I do believe fraud was a key contributing factor to the housing bubble that we have realized too late was both national and huge, and also believe we must find and punish those that perpetrated it because personal accountability is critical to the stable/smooth go forward functioning of the market. However based on my own personal experience at Indymac I have a strong instinct that the government is focusing its limited fraud resources in the wrong places, and working in bureaucratic and inefficient ways. In particular, I believe the government has an excessive focus and has over-allocated resources to search for fraud by senior management, but is not pursuing the most efficient ways (e.g., interviewing managers/employees of the firms they're investigating) to quickly find/punish any such “bad managers”. On the other side, the effort to investigate/prosecute perpetrators of individual fraud (i.e., at the transaction level) is woefully under-resourced (See this article on mortgage fraud and note the FBI was only able to investigate 2.6% of the over 46,000 suspicious activity reports submitted in 2007: http://www.consumeraffairs.com/news04/2008/05/mortgage_fraud_fbi.html).

What makes me think this? Well, I can tell you I didn’t see anything that looked or felt like fraud around me at Indymac (except where expected, in individual situations which were addressed appropriately consistent with company policy and existing laws/regulations).
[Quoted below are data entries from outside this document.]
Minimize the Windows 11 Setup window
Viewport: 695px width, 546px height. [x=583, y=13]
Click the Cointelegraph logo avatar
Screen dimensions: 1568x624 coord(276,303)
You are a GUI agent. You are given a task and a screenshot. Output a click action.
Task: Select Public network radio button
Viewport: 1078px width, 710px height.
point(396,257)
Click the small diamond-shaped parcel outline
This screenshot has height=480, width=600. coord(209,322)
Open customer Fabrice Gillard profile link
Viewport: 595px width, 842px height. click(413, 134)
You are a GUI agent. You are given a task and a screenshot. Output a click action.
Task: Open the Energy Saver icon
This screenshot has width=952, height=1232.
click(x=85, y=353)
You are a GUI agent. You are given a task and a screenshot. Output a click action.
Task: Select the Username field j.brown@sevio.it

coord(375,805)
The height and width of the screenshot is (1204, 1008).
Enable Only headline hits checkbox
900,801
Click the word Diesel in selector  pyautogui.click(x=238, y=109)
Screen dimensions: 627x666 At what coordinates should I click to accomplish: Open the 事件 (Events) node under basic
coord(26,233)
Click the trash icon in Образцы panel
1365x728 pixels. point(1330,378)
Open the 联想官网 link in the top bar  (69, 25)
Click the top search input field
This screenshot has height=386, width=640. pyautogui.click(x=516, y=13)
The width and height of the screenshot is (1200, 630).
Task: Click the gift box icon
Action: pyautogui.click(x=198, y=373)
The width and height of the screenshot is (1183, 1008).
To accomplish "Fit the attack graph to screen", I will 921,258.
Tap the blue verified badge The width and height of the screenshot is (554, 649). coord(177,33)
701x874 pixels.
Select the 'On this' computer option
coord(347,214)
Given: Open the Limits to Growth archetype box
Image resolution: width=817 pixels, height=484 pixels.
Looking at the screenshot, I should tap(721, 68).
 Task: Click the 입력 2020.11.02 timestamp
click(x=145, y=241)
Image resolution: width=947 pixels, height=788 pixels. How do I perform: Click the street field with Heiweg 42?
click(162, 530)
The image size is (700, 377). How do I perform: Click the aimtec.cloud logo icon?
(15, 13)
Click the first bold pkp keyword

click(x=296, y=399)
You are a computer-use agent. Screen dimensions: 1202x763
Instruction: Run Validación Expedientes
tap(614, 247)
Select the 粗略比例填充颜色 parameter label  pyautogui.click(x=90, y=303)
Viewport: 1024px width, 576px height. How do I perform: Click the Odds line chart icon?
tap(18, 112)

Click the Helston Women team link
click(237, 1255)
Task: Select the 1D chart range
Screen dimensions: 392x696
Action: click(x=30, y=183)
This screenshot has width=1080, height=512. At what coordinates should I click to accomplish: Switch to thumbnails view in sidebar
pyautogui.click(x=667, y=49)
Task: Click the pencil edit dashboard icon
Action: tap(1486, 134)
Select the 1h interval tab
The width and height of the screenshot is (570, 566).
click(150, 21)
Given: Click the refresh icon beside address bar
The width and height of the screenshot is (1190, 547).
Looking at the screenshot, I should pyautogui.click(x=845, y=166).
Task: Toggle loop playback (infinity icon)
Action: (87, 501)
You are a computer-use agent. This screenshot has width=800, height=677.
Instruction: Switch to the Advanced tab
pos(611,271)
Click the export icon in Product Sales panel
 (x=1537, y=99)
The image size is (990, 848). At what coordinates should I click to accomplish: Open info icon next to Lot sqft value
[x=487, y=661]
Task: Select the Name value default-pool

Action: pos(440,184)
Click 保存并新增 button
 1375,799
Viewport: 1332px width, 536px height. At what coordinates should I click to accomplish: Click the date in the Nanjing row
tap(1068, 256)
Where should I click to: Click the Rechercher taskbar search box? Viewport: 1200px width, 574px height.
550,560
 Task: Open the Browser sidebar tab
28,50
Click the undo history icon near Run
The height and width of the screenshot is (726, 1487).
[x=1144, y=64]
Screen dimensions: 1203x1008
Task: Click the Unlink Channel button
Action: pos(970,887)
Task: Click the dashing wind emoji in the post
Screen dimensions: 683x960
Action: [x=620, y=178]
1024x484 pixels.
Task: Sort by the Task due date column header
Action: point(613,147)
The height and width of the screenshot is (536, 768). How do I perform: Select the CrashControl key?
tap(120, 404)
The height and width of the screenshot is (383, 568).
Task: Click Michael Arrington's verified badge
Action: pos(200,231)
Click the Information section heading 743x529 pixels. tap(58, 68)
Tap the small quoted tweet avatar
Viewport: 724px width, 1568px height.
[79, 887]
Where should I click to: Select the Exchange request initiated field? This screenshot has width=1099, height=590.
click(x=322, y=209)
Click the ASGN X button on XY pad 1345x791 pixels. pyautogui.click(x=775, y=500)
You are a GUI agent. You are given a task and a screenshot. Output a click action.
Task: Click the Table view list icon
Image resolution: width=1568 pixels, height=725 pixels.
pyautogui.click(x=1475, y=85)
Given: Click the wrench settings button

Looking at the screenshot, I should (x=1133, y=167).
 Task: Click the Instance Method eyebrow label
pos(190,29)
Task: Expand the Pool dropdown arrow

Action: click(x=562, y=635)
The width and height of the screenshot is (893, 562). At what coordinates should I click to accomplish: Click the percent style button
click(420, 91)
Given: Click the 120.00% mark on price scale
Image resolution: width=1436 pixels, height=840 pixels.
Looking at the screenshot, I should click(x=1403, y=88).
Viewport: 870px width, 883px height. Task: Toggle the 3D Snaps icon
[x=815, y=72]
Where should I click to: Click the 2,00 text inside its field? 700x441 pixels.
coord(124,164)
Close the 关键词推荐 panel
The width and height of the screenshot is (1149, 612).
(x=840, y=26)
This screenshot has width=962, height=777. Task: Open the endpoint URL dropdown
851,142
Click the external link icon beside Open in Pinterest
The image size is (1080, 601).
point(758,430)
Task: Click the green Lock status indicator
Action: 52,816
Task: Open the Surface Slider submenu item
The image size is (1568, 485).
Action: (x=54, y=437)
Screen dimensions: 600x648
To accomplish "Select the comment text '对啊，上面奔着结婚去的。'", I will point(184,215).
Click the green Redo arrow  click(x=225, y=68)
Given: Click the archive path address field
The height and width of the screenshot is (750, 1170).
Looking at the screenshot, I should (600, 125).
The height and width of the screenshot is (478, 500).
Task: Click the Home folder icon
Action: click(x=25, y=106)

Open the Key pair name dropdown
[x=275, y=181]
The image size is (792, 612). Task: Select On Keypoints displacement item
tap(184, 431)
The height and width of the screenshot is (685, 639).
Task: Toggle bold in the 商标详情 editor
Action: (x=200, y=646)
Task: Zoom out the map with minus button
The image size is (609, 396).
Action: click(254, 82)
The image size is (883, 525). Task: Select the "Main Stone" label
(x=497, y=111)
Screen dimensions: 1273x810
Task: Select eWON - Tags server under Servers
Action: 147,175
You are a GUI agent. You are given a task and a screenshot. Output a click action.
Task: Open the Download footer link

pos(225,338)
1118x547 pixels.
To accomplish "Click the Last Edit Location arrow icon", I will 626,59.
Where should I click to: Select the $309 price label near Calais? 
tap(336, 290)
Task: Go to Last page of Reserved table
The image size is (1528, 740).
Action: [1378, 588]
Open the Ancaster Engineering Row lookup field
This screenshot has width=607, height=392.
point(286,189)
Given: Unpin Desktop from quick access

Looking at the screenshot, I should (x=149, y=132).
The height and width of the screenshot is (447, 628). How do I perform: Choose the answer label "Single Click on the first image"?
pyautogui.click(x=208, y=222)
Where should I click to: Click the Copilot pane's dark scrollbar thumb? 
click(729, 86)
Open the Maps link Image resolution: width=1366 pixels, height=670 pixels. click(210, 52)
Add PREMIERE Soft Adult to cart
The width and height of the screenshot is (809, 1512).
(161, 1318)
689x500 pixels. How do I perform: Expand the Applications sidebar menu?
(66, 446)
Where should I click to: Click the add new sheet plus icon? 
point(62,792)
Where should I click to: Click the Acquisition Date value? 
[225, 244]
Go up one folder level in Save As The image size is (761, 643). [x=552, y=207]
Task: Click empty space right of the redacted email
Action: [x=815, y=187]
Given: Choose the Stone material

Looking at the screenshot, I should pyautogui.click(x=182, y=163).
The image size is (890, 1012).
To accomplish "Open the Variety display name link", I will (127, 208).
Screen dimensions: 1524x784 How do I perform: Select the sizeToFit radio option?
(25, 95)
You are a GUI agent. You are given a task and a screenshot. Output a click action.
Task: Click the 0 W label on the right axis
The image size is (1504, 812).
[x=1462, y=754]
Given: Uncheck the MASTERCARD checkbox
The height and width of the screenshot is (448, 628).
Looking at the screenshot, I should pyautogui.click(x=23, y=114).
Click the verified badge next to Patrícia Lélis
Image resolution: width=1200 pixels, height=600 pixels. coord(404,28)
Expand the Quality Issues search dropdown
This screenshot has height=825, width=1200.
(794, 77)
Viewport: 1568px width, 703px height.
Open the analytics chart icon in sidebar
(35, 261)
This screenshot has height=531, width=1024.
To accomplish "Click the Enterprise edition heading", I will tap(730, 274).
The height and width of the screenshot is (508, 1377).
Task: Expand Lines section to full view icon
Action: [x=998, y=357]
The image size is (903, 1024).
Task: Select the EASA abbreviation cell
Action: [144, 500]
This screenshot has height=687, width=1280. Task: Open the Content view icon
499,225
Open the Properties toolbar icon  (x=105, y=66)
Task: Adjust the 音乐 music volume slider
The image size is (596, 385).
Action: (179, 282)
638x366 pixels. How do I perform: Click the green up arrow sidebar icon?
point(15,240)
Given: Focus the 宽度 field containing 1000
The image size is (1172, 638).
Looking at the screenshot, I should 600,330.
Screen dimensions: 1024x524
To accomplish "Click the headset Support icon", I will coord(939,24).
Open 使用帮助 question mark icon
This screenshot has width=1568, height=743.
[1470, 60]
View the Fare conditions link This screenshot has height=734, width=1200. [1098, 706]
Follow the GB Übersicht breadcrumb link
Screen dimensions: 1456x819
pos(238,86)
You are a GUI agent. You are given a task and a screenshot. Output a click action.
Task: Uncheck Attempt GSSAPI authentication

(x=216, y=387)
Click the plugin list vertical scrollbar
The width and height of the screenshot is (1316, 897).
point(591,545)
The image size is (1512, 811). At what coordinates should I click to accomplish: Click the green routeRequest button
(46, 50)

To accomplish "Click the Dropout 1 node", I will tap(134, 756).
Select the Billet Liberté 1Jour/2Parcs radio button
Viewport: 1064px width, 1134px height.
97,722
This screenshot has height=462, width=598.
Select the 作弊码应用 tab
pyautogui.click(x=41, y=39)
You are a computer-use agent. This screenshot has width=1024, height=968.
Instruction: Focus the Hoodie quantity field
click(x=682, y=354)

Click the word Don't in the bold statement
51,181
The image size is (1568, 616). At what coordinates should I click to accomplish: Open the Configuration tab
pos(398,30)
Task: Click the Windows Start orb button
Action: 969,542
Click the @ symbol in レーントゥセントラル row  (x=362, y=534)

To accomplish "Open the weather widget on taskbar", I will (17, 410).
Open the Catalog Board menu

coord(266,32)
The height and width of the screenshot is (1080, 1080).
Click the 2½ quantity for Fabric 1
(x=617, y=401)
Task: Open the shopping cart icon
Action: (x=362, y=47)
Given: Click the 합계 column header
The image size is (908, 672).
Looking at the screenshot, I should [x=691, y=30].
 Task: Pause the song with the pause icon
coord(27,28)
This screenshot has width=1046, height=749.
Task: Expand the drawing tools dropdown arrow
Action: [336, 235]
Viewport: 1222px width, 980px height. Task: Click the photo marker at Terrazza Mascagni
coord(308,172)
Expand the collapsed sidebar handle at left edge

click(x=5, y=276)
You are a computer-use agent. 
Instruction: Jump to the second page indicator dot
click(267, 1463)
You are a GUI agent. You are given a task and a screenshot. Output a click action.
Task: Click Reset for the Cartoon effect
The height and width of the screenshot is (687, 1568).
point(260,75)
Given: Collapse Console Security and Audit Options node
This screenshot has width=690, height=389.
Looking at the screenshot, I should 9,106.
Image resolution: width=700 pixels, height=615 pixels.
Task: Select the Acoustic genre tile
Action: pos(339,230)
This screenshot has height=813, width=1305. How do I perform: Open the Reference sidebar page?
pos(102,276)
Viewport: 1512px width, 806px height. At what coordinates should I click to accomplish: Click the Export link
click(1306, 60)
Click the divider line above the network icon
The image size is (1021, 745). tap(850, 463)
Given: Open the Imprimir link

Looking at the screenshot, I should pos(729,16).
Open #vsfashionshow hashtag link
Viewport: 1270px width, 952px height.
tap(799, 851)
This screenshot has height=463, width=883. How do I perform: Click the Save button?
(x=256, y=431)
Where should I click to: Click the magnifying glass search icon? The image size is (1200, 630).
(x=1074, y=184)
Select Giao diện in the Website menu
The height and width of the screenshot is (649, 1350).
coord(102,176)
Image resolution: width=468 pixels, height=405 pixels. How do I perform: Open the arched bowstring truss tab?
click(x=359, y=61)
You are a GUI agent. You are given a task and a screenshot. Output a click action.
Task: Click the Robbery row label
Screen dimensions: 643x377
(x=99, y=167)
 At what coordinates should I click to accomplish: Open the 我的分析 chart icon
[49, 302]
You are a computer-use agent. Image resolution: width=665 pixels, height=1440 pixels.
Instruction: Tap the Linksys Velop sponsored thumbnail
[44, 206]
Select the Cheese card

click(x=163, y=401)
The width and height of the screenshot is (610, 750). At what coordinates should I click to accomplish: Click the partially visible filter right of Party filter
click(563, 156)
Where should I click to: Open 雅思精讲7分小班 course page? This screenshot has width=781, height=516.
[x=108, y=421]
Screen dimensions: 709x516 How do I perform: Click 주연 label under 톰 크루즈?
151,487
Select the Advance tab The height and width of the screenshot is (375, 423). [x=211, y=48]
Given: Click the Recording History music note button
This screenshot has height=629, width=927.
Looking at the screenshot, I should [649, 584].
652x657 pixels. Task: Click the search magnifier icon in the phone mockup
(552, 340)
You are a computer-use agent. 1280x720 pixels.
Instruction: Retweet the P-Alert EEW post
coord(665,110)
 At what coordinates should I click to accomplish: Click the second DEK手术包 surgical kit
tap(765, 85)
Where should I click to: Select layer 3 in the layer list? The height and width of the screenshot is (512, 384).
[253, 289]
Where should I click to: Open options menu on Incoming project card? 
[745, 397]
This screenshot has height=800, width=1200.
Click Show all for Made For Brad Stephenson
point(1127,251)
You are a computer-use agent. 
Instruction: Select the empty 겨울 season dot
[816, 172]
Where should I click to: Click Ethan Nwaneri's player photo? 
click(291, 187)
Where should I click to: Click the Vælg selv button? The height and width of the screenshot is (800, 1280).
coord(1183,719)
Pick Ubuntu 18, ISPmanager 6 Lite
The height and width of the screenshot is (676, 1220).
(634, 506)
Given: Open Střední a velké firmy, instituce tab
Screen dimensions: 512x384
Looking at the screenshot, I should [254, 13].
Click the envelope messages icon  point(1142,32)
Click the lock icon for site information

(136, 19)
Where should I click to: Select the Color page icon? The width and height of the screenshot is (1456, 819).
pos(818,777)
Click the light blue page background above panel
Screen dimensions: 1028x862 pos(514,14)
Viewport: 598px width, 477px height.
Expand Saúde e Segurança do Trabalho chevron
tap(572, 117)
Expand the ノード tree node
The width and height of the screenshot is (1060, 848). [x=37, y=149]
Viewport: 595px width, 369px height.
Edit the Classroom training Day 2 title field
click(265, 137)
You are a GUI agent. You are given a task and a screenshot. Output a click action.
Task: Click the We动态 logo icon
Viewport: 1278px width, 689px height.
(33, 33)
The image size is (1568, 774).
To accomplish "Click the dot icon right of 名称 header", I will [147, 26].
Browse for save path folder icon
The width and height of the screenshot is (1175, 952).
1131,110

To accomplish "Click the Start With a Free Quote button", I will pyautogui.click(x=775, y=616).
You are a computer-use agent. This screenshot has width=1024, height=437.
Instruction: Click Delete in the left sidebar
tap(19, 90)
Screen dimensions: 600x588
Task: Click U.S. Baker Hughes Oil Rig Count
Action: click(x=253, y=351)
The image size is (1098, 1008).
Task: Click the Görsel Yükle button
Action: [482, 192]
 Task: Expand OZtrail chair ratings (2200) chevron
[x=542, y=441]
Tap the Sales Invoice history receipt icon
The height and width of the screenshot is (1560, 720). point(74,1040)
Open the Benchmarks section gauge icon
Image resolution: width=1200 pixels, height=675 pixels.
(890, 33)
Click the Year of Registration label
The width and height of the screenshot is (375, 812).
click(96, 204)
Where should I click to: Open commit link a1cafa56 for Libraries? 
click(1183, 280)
I say this as a member of Indymac’s Executive Committee (comprised of roughly the top 25 managers at the company) since late 2006, prior to which I was the CEO’s Chief of Staff (in which role I attended most of his meetings and reviewed most of his emails and other communications).

You’d think as a key member of management, I would have been interviewed after the FDIC took control of Indymac. It certainly looks like they are investing significant resources in investigating Indymac. For example, during the 48 hours after the FDIC takeover of Indymac, millions of pieces of paper were taken from Indymac’s Corporate Offices for review/investigation. I walked into my office on July 12th, the day after the FDIC took over Indymac, to find my office (and my Assistant’s filing cabinets) stripped of every piece of paper I had accumulated over the course of my 4 years at Indymac (and I can tell you I am highly organized…so there was lots of it).

No-one really explained what was being investigated or why…just that conducting a detailed investigation was “standard protocol”. Given I had a lot of exposure to top management’s activities in the years preceding the companies’ failure I thought I would try to help, so mentioned to one of the top FDIC managers that they were welcome to interview me as I had spent a lot of time with the CEO (who was no longer at the Bank as part of the government takeover) and had read a lot (perhaps even most) of his communications for roughly a 2 year period (from fall 2004 to fall 2006). He nodded, but nothing happened.

To cut a long story short, I decided shortly thereafter to resign from the company...as the "head" and "heart" of the company was gone and I just couldn’t sit and watch the FDIC create a massive loss by fire-selling the company’s assets into the worst market for mortgage assets in 80 years. Before departing the company about a week later (with no ‘golden parachute’ or severance, I should note), I repeated my offer one more time. To this day, no one from the FDIC or any other governmental organization has called me to take me up on my offer.

So my hypothesis – based on my own personal experience – is that people’s ire and the government’s dollars are misdirected in the fraud category. I believe it is unlikely there was widespread fraud at the top levels of the (recently or currently distressed) financial institutions…and that in fact mortgage fraud was largely perpetrated at lower levels within companies and by individuals outside the financial institutions who were independent. As a result, I believe the government should speed up/resolve the management blame game by interviewing all the executives (remaining and departed) at the various distressed financial institutions. This process would take weeks, not years….and would be more effective at identifying management fraud than reviewing millions if not billions of pieces of paper. Then shift the resources currently deployed to read/review the millions of pages collected from these companies largely over to investigating and prosecuting individual fraud.